◆ TASK STATEMENT
Copy out every one of the following entries word for word, keeping each line as it appears.

◆ DATA FOR THIS TASK
%%

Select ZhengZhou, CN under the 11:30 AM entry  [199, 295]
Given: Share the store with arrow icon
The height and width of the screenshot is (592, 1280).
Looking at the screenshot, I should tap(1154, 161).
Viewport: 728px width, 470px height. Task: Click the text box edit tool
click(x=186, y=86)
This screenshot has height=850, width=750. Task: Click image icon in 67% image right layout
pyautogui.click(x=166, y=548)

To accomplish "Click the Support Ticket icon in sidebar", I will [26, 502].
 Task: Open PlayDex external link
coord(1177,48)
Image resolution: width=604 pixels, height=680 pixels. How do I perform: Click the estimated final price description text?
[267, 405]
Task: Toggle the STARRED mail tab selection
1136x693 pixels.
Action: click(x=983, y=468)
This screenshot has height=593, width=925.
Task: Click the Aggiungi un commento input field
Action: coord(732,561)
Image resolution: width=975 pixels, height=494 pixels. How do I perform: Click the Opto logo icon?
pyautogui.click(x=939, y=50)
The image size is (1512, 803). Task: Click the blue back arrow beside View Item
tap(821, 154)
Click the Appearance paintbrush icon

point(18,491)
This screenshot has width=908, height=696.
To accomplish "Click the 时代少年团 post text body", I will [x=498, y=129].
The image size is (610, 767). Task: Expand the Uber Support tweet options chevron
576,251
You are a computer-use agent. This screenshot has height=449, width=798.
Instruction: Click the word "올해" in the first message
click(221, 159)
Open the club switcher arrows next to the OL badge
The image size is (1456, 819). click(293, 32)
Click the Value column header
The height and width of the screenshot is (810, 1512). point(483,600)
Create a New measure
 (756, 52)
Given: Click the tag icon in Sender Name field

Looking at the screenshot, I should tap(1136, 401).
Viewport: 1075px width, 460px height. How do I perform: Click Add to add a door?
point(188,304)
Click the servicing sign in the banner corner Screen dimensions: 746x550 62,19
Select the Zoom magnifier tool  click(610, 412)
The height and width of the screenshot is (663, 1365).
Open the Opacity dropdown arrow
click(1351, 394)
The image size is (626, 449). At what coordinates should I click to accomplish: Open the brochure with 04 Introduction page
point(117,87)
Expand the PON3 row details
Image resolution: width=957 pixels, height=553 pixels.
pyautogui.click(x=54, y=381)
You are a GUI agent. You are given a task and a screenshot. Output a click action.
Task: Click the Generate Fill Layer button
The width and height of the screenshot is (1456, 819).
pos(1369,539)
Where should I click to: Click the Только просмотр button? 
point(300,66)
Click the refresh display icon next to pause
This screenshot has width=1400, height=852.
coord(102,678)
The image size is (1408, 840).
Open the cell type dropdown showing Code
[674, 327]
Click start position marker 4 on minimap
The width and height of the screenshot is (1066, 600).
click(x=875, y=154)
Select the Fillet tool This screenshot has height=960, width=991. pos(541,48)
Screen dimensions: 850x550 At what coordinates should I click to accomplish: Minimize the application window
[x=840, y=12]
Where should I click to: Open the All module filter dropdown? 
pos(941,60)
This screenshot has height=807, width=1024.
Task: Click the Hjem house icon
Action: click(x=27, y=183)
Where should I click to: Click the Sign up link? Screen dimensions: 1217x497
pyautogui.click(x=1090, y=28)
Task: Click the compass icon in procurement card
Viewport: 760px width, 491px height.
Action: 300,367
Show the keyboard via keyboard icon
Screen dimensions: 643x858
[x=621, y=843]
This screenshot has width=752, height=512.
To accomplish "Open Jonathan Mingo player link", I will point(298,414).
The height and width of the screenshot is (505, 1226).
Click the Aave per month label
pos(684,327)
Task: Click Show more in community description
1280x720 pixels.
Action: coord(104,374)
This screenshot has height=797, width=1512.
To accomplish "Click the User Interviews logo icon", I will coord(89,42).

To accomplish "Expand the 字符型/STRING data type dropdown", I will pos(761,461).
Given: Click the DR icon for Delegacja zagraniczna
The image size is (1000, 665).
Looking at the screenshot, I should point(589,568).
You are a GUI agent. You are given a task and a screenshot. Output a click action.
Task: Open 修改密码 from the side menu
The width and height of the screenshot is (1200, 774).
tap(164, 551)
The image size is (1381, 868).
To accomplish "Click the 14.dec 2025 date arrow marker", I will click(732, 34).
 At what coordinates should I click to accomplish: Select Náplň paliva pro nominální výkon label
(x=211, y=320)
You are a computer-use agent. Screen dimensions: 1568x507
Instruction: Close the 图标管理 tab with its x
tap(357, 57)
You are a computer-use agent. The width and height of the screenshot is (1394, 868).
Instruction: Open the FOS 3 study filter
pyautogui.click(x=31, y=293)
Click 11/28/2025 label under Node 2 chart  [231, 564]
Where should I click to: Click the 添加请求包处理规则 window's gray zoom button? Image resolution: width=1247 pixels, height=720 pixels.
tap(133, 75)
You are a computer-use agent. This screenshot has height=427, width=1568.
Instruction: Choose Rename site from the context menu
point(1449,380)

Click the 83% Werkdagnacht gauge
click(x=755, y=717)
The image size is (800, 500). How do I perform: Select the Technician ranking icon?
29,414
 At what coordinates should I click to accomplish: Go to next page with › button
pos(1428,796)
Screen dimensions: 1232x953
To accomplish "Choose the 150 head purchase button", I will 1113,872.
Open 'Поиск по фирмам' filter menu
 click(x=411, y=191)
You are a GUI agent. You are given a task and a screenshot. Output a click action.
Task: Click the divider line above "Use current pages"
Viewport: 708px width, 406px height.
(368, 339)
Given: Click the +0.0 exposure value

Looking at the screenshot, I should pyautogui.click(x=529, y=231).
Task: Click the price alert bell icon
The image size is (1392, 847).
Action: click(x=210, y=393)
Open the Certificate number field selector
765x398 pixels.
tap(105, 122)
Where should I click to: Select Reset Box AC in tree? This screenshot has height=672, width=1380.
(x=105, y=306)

%%

◆ RESULT OF THIS TASK
Select ZhengZhou, CN under the 11:30 AM entry  [199, 295]
Given: Share the store with arrow icon
The height and width of the screenshot is (592, 1280).
Looking at the screenshot, I should tap(1154, 161).
Viewport: 728px width, 470px height. Task: Click the text box edit tool
click(x=186, y=86)
This screenshot has height=850, width=750. Task: Click image icon in 67% image right layout
pyautogui.click(x=166, y=548)

To accomplish "Click the Support Ticket icon in sidebar", I will [26, 502].
 Task: Open PlayDex external link
coord(1177,48)
Image resolution: width=604 pixels, height=680 pixels. How do I perform: Click the estimated final price description text?
[267, 405]
Task: Toggle the STARRED mail tab selection
1136x693 pixels.
Action: click(x=983, y=468)
This screenshot has height=593, width=925.
Task: Click the Aggiungi un commento input field
Action: coord(732,561)
Image resolution: width=975 pixels, height=494 pixels. How do I perform: Click the Opto logo icon?
pyautogui.click(x=939, y=50)
The image size is (1512, 803). Task: Click the blue back arrow beside View Item
tap(821, 154)
Click the Appearance paintbrush icon

point(18,491)
This screenshot has width=908, height=696.
To accomplish "Click the 时代少年团 post text body", I will [x=498, y=129].
The image size is (610, 767). Task: Expand the Uber Support tweet options chevron
576,251
You are a computer-use agent. This screenshot has height=449, width=798.
Instruction: Click the word "올해" in the first message
click(221, 159)
Open the club switcher arrows next to the OL badge
The image size is (1456, 819). click(293, 32)
Click the Value column header
The height and width of the screenshot is (810, 1512). point(483,600)
Create a New measure
 (756, 52)
Given: Click the tag icon in Sender Name field

Looking at the screenshot, I should tap(1136, 401).
Viewport: 1075px width, 460px height. How do I perform: Click Add to add a door?
point(188,304)
Click the servicing sign in the banner corner Screen dimensions: 746x550 62,19
Select the Zoom magnifier tool  click(610, 412)
The height and width of the screenshot is (663, 1365).
Open the Opacity dropdown arrow
click(1351, 394)
The image size is (626, 449). At what coordinates should I click to accomplish: Open the brochure with 04 Introduction page
point(117,87)
Expand the PON3 row details
Image resolution: width=957 pixels, height=553 pixels.
pyautogui.click(x=54, y=381)
You are a GUI agent. You are given a task and a screenshot. Output a click action.
Task: Click the Generate Fill Layer button
The width and height of the screenshot is (1456, 819).
pos(1369,539)
Where should I click to: Click the Только просмотр button? 
point(300,66)
Click the refresh display icon next to pause
This screenshot has width=1400, height=852.
coord(102,678)
The image size is (1408, 840).
Open the cell type dropdown showing Code
[674, 327]
Click start position marker 4 on minimap
The width and height of the screenshot is (1066, 600).
click(x=875, y=154)
Select the Fillet tool This screenshot has height=960, width=991. pos(541,48)
Screen dimensions: 850x550 At what coordinates should I click to accomplish: Minimize the application window
[x=840, y=12]
Where should I click to: Open the All module filter dropdown? 
pos(941,60)
This screenshot has height=807, width=1024.
Task: Click the Hjem house icon
Action: click(x=27, y=183)
Where should I click to: Click the Sign up link? Screen dimensions: 1217x497
pyautogui.click(x=1090, y=28)
Task: Click the compass icon in procurement card
Viewport: 760px width, 491px height.
Action: 300,367
Show the keyboard via keyboard icon
Screen dimensions: 643x858
[x=621, y=843]
This screenshot has width=752, height=512.
To accomplish "Open Jonathan Mingo player link", I will point(298,414).
The height and width of the screenshot is (505, 1226).
Click the Aave per month label
pos(684,327)
Task: Click Show more in community description
1280x720 pixels.
Action: coord(104,374)
This screenshot has height=797, width=1512.
To accomplish "Click the User Interviews logo icon", I will coord(89,42).

To accomplish "Expand the 字符型/STRING data type dropdown", I will pos(761,461).
Given: Click the DR icon for Delegacja zagraniczna
The image size is (1000, 665).
Looking at the screenshot, I should point(589,568).
You are a GUI agent. You are given a task and a screenshot. Output a click action.
Task: Open 修改密码 from the side menu
The width and height of the screenshot is (1200, 774).
tap(164, 551)
The image size is (1381, 868).
To accomplish "Click the 14.dec 2025 date arrow marker", I will click(732, 34).
 At what coordinates should I click to accomplish: Select Náplň paliva pro nominální výkon label
(x=211, y=320)
You are a computer-use agent. Screen dimensions: 1568x507
Instruction: Close the 图标管理 tab with its x
tap(357, 57)
You are a computer-use agent. The width and height of the screenshot is (1394, 868).
Instruction: Open the FOS 3 study filter
pyautogui.click(x=31, y=293)
Click 11/28/2025 label under Node 2 chart  [231, 564]
Where should I click to: Click the 添加请求包处理规则 window's gray zoom button? Image resolution: width=1247 pixels, height=720 pixels.
tap(133, 75)
You are a computer-use agent. This screenshot has height=427, width=1568.
Instruction: Choose Rename site from the context menu
point(1449,380)

Click the 83% Werkdagnacht gauge
click(x=755, y=717)
The image size is (800, 500). How do I perform: Select the Technician ranking icon?
29,414
 At what coordinates should I click to accomplish: Go to next page with › button
pos(1428,796)
Screen dimensions: 1232x953
To accomplish "Choose the 150 head purchase button", I will 1113,872.
Open 'Поиск по фирмам' filter menu
 click(x=411, y=191)
You are a GUI agent. You are given a task and a screenshot. Output a click action.
Task: Click the divider line above "Use current pages"
Viewport: 708px width, 406px height.
(368, 339)
Given: Click the +0.0 exposure value

Looking at the screenshot, I should pyautogui.click(x=529, y=231).
Task: Click the price alert bell icon
The image size is (1392, 847).
Action: click(x=210, y=393)
Open the Certificate number field selector
765x398 pixels.
tap(105, 122)
Where should I click to: Select Reset Box AC in tree? This screenshot has height=672, width=1380.
(x=105, y=306)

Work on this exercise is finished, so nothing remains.